Key fact: According to Dr. Patrick, “The NRF2 pathway is the body’s strongest defense against oxidative stress.”


Oxidative stress has strong negative effects on the brain.


Research has shown that when people with autism spectrum disorder receive doses of sulforaphane, they show very significant reduction in their exhibition of autistic behaviors (such as difficulty with verbal interaction). For more on this, click here. 


  • Similar reductions in symptom prevalence have been shown following the consumption of glucoraphanin, (the precursor of sulforaphane) in patients suffering from schizophrenia. Both diseases are believe to have oxidative stress components.


According to the NIH, 10% of U.S adults are on some form of selective serotonin uptake inhibitor to combat depression.

  • Evidence strongly suggests that nutrition plays a huge role in depression. These effects of a person’s diet on the production and function of their neurotransmitters, and their overall level of inflammation.


When scientists inject healthy individuals with pro-inflammatory cytokines (which cause inflammation), these individuals often begin to experience depressive symptoms.

  • These symptoms can be alleviated through the administration of EPA, which is known for its anti-inflammatory properties.


Seeing as the consumption of cruciferous vegetables can lower levels of inflammation markers in humans, it stands to reason that cruciferous vegetable consumption may also be able to help combat depression.


Key excerpt: “In ten different models of stress induced depression, sulforaphane alleviated depressive symptoms and anxiety as well as the antidepressant prozac, in mice. Sulforaphane also decreased stress hormones and the inflammatory response to various social stressors.” 


Mice that suffer social defeat often begin to exhibit symptoms of depression, such as avoiding social contact.

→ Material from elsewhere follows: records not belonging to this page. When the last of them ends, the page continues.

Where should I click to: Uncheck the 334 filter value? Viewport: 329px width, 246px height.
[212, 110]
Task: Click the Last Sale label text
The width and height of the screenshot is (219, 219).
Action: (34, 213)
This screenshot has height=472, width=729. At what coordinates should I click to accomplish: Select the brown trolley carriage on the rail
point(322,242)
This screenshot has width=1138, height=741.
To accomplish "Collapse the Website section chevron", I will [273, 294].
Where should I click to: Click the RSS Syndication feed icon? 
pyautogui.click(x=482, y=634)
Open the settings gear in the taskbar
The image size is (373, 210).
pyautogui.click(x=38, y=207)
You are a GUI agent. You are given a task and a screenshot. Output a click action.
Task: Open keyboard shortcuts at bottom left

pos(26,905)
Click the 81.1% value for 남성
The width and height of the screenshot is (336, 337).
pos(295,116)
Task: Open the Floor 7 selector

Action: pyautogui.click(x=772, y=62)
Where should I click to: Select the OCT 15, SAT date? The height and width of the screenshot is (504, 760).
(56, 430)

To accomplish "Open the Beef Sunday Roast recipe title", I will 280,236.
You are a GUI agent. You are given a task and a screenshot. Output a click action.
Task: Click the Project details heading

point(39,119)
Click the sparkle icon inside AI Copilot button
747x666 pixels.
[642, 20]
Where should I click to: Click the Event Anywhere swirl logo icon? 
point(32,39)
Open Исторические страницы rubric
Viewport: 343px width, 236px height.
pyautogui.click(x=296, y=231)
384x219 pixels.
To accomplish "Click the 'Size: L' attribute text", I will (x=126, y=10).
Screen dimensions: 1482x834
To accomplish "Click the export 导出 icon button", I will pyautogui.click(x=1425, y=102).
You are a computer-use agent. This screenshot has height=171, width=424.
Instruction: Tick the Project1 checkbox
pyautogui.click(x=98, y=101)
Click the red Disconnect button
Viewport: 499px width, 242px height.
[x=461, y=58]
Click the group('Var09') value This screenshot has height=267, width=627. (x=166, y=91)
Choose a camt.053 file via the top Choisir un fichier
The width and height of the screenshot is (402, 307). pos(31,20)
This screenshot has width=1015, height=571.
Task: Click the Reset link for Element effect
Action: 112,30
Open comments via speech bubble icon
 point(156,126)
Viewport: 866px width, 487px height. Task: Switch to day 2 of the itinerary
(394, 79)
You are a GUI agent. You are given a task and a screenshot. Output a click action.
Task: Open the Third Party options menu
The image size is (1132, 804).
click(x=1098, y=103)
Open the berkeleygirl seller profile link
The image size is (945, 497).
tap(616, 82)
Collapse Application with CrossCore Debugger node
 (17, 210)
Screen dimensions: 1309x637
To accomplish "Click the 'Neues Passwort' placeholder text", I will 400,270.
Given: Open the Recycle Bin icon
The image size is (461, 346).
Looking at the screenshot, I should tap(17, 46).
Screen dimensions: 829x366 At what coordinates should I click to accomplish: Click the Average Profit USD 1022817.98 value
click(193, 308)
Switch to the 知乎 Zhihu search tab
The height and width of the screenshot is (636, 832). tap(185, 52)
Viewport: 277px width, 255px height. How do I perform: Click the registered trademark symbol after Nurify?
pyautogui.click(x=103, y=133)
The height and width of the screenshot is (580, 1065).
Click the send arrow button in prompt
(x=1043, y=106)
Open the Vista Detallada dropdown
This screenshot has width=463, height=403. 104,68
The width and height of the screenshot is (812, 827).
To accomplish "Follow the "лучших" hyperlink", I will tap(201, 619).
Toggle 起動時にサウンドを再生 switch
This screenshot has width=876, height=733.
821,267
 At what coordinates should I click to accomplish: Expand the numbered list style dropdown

The administration of sulforaphane prevented this avoidance behavior.


Brain inflammation and the presence of reactive oxygen species is typical in patients suffering from Alzheimer’s disease, Parkinson’s disease, and Huntington’s disease.


When mice are triggered to develop diseases similar to those mentioned above, the injection sulforaphane lead to improvements in both spatial memory and working short term memory.

  • Sulforaphane has also been shown to reduce tremors and balance dopamine levels in mice with artificially induced Parkinson’s disease.


Sulforaphane seems to be able to protect against traumatic brain injury in animals.

  • It appears to help heal the blood-brain barrier in animals, following TBI.
  • It is likely that such effects would also hold for humans suffering from TBI.


Excerpt from a study of muscular dystrophy in mice: “Sulforaphane (administration) significantly increased skeletal muscle mass, muscle force, running distance, and morphology of dystrophic muscle.”


If a person wants to get a good dose of sulforaphane in their diet, how many broccoli sprouts (one of the most concentrated sources of sulforaphane) would they have to eat?

  • 1 gram of broccoli sprouts contains about 2.4 micro moles of sulforaphane (.425 mg)
  • Some human studies showing promising results (reduction in PSA, inflammation, etc) used a daily dose of between 40 – 60mg of sulforaphane. This is also the amount that Dr. Patrick usually eats every day. 
  • One jar of broccoli sprouts will contain approximately 120mg of sulforaphane.


Prolonged heating and boiling of cruciferous vegetables can cause the sulforaphane the contain to become biologically useless. 

  • Light steaming (3-4 minutes) is just fine.


Dr. Patrick is not a huge fan of most sulforaphane / glucoraphanin supplements on the market.

  • She usually just eats raw broccoli sprouts.


After watching this lecture, I can honestly say that if someone asked the best way to improve their life, I might just tell them to eat more cruciferous vegetables.